I’m not sure people are “cheering Skylar on” at all. I think people are sympathetic to her plight and her actions are more defensible, and certainly more understandable than Walt’s. She’s in a tough spot. People don’t like her, but they feel for her.

Take her keeping the kids away from Walt as an example. That’s an awful thing to do. But her reasons make sense. And little does she know that her fear of exposing her kids to “the criminal element” is MORE than justified!
The only person who we’ve been able to be unfailingly sympathetic to is Walter Jr. His minor transgressions are totally excusable given the circumstances. But I feel like the other shoe is waiting to drop. So here’s a question for you all to speculate on: Is Walter Jr. going to break bad, and if he does, how?

I think he’s going to. And he’s not going to get into doing meth. That would be too obvious, and I think he’s too smart for that anyway. Though it would be interesting if he got into some small-scale dealing!

I suppose it could be argued that Walter Jr. already broke bad in his own innocent way… when he got drunk and vomited in the pool.

If the writers lead to a story line that lets Walter Jr. turn into a Meth addict, then I’ll stop watching the show. I just don’t see that happening. One of the reasons that the show is so good (and has been proven by this very thread) is that who is good/bad, right/wrong is very ambiguous. If Walt Jr. touches meth, then Walt Sr. will 100% be a bad guy; no questions asked. Then it’s just another drug cartel story. What makes it good is that Walt is basically a good guy, who did right by his family (in his mind). In the bigger picture he is a bad guy who is doing wrong for a much larger group of people.

Maybe he becomes a teenage man ho who unknowingly spreads HIV all over the place, combining the sins of the father and mother :slight_smile:

I thought that happened on a different day. Walt gets the call to sell the meth, he frantically runs to Jesse, busts open the back door and shook Jesse. He takes the meth and sells it, missing the birth of his daughter.

Much later, Jesse tells Jane about his money, Jane blackmails Walt, and Walt gives up the cash. Jane and Jesse go on the drug binge that will end up killing Jane. After Walt spoke to Jane’s father in the bar, he felt he owed it to Jesse to help him, so he went back and found Jane choking on vomit.

At no point, did Walt disturb Jane that night.

Also, I think the causality chain between Walt and the airline disaster is extremely tenuous. It was the fault of Donald (Jane’s father) and the people in charge who put him in that air traffic controller’s chair. It was also a systemic failure that the alarms built into the system did not prevent the disaster.

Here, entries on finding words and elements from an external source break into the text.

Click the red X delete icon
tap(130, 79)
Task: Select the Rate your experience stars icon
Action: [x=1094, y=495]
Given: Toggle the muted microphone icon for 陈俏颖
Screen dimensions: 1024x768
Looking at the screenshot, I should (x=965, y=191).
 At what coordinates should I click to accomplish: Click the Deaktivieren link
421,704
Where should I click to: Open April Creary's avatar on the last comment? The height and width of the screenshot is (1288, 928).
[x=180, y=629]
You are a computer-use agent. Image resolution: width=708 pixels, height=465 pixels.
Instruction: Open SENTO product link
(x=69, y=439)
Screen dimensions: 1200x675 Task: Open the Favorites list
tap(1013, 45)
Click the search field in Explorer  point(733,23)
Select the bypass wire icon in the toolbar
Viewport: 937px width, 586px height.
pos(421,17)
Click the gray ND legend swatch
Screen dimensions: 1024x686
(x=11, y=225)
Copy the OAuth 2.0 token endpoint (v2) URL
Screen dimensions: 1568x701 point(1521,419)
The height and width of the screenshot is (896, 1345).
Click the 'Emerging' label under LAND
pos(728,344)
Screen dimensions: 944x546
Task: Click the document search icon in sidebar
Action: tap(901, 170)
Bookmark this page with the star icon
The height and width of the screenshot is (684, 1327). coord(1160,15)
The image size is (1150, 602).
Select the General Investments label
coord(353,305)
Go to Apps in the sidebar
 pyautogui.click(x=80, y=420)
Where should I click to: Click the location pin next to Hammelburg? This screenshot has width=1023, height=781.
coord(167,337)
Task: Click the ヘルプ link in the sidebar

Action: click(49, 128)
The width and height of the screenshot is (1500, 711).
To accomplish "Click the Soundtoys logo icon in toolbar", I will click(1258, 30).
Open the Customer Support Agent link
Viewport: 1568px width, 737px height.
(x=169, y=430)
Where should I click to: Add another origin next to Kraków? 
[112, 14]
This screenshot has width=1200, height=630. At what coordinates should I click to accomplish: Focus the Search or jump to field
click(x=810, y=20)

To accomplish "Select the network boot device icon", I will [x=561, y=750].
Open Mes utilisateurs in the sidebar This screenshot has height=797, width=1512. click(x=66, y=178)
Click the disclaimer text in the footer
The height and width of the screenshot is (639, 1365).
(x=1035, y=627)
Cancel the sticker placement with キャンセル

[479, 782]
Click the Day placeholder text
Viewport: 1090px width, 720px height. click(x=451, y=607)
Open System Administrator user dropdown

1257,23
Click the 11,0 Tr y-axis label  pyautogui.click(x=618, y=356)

Although in this case there is a chain of causality to Walt, the same disaster could have arisen from a far more innocuous or mundane cause. Suppose a controller was mentally distracted due to discovery of adultery or something else.

On the other hand, by not stopping the accounting fraud, Skylar is responsible for the financial losses of the many investors who rely on and trust this information. It is more causal of harm to an investor who loses their investment rather than an employee who is fired. (Since the employee would be fired anyway, had the accounting been correct.)

Let’s not discount the harm that financial ruination can cause due to fraudulent accounting.